There are boat loads of cash parked at Japan’s central bank, the Bank of Japan. It’s holding piles of yen for the commercial banks, and paying out a little interest.
But now, with negative interest rates, the Bank of Japan will be charging banks minus 0.1 percent to hold their money. This will only apply to some new deposits.
“The intention is to try to reduce the banks’ willingness to keep money parked, and instead to try to lend it out or to buy some other securities,” said Anil Kashyap, an economist at the University of Chicago Booth Scho0l of Business.
The idea is to spur economic growth — maybe even ignite a little inflation.
But people — even banks — in Japan don’t like spending money. They spent years in a deflationary spiral. Prices just kept falling. People, and banks, saved their cash because — why buy something today when its price will be lower tomorrow? So, will the negative interest rate work?

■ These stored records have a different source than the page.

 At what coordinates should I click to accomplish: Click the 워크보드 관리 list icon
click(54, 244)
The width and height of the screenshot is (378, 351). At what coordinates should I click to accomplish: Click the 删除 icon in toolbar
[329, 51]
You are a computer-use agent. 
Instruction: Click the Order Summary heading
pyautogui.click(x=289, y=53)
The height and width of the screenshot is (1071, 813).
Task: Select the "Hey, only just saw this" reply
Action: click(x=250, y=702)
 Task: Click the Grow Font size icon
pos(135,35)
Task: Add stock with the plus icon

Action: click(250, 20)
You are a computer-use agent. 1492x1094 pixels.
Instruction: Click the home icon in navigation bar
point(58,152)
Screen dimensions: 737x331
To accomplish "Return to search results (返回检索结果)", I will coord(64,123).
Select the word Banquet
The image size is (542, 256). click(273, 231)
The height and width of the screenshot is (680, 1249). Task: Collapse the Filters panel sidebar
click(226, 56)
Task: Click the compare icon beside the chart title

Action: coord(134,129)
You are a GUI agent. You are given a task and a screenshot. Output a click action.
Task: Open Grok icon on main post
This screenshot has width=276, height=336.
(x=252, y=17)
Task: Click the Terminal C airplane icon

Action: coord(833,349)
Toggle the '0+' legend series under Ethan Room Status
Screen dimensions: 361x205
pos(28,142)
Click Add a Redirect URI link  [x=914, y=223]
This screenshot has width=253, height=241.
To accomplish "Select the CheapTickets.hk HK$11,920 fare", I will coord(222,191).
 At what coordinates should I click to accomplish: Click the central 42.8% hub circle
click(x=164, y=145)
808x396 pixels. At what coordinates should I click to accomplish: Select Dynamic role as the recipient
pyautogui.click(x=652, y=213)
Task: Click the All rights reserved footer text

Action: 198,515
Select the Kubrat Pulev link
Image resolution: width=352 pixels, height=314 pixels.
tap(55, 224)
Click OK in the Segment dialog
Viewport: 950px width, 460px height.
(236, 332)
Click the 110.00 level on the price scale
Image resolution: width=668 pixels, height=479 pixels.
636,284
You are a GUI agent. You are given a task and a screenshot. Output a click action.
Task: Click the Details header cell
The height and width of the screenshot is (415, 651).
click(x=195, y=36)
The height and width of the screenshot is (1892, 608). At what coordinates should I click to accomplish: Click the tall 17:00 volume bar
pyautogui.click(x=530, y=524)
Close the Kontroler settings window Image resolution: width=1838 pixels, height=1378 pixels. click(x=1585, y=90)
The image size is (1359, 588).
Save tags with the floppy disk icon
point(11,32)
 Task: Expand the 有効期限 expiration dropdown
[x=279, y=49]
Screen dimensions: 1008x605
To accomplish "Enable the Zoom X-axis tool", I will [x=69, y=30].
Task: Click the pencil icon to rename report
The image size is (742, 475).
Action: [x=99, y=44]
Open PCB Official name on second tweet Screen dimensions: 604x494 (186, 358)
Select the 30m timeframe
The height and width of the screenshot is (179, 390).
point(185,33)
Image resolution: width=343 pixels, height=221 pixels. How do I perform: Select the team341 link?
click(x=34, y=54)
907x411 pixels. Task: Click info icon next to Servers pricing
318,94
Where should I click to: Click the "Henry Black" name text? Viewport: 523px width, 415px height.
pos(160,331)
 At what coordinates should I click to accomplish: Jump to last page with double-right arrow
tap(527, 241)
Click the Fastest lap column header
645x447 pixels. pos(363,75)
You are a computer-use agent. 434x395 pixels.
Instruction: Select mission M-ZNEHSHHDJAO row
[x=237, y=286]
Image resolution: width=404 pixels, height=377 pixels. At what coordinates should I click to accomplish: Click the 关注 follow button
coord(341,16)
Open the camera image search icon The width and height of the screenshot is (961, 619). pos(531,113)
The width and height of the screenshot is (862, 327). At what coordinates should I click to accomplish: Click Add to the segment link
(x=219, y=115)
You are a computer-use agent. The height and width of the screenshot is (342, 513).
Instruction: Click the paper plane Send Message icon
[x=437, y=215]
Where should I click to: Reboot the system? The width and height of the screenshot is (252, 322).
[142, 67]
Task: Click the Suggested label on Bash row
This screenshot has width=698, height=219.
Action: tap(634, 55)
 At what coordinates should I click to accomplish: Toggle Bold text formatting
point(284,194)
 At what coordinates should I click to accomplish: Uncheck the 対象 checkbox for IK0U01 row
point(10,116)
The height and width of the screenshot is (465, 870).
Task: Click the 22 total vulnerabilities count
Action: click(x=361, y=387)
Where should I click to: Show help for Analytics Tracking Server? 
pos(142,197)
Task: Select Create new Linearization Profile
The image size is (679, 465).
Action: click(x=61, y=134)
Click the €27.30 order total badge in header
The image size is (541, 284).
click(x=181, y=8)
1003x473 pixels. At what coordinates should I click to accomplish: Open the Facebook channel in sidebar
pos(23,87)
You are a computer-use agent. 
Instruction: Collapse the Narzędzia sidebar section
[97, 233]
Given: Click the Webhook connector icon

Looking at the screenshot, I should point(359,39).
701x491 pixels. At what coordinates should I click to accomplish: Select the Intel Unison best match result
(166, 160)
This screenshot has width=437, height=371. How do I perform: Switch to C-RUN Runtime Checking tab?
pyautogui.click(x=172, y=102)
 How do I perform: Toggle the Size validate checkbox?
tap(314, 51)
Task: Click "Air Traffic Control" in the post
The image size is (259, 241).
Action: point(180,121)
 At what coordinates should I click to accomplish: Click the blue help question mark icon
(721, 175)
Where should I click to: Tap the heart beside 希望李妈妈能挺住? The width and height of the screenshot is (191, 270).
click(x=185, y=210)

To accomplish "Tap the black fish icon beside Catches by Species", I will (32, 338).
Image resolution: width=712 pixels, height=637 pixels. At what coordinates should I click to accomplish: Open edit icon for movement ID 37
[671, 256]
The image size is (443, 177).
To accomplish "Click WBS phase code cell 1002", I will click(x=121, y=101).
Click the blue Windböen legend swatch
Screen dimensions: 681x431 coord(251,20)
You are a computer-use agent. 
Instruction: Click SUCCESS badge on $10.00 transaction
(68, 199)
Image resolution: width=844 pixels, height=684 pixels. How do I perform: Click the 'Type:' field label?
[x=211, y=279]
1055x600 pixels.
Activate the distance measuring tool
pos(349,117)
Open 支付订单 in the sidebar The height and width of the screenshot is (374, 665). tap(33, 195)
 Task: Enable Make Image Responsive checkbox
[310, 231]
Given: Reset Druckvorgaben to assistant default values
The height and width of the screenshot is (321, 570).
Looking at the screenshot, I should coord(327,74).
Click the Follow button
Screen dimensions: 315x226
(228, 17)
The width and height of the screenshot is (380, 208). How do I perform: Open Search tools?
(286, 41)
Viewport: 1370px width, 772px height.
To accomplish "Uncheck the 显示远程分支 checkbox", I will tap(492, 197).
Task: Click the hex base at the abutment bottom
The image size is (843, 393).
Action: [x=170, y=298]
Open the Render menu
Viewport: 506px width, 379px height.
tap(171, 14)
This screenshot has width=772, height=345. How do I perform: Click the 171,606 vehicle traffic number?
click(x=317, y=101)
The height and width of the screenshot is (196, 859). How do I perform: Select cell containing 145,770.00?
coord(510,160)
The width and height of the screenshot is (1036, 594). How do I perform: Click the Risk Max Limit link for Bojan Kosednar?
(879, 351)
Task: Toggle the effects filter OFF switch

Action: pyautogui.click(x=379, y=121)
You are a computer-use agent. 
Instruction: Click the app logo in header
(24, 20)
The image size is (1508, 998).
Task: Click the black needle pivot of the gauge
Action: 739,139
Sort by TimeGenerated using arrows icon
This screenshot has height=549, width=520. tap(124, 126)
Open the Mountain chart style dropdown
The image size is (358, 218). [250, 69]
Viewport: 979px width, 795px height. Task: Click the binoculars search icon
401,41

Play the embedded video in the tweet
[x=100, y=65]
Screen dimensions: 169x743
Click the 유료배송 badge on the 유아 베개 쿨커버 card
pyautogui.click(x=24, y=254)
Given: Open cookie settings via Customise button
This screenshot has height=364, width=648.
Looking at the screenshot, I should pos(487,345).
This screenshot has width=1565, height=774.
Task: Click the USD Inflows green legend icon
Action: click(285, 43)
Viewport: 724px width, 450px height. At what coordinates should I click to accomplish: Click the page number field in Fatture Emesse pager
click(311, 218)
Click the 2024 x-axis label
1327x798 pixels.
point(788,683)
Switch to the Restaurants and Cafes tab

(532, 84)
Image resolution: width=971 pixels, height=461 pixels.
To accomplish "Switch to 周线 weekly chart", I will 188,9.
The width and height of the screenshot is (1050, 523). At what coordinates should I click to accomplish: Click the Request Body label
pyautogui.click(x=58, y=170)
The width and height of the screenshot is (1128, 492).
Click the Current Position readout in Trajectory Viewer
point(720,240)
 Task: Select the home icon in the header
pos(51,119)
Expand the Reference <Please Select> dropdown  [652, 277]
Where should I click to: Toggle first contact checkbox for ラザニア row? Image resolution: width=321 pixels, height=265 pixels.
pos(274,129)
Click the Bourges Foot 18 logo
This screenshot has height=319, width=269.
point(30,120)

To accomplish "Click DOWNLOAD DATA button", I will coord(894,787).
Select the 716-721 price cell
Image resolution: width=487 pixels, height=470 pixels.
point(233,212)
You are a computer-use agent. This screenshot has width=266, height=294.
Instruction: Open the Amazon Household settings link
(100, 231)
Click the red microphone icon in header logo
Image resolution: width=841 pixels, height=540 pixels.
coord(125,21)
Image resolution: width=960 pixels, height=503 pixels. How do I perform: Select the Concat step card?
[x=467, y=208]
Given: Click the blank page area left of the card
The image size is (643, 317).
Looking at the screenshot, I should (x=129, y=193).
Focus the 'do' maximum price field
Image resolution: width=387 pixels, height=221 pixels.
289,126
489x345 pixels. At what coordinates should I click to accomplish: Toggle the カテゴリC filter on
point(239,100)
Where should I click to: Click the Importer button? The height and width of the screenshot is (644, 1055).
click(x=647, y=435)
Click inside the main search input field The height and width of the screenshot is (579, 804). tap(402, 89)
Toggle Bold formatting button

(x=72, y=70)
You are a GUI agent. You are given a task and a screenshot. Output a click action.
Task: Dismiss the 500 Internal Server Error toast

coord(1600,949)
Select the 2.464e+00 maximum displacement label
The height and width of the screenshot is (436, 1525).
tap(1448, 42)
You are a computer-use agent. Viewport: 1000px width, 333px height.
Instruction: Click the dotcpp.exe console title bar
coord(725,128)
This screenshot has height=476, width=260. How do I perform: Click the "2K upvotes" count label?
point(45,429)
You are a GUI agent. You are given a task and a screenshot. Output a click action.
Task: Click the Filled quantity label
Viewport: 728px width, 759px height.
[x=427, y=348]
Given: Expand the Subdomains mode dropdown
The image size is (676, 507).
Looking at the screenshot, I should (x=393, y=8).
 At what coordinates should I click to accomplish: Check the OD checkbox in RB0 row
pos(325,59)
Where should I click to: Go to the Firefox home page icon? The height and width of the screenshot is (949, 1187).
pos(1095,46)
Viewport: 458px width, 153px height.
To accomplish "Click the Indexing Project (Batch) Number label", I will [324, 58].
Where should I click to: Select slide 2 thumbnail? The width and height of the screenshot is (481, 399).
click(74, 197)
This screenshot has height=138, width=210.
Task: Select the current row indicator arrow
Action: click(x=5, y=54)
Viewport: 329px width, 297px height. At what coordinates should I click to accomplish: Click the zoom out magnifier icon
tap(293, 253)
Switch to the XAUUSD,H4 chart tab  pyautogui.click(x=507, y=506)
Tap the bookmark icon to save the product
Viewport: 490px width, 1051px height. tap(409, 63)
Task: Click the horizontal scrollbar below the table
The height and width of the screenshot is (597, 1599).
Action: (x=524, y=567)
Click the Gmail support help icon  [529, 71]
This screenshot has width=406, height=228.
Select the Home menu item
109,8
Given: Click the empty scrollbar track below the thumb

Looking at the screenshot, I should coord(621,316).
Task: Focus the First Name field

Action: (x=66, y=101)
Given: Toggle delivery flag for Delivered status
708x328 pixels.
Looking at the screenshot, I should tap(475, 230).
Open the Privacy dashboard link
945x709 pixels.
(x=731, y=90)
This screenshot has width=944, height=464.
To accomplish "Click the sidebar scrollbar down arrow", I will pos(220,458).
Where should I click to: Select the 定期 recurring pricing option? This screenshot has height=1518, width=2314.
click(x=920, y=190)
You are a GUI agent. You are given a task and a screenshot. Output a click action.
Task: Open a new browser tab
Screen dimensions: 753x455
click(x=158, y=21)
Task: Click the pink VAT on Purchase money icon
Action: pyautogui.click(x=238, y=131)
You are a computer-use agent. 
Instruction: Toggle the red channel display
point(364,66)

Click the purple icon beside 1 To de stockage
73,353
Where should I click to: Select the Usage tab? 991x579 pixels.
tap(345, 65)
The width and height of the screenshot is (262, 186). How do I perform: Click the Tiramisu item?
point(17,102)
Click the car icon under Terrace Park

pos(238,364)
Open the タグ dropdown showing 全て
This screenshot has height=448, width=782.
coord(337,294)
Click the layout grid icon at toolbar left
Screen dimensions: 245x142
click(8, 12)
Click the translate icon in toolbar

“That’s the one trillion yen question,” said Michael Taylor, a senior economist at Oxford Economics in London. “In terms of the banks rushing out and reallocating these reserves toward bank lending, I’m very skeptical about that.”
But Taylor said the banks might have better luck buying stocks or bonds.
They have made some investments like that — but in other countries.
“There’s a certain barrier here to really changing the economic behavior,” said Sheila Smith, a senior fellow for Japan studies at the Council on Foreign Relations.
Smith said it’s especially hard to change that behavior when much of the rest of the global economy is so uncertain.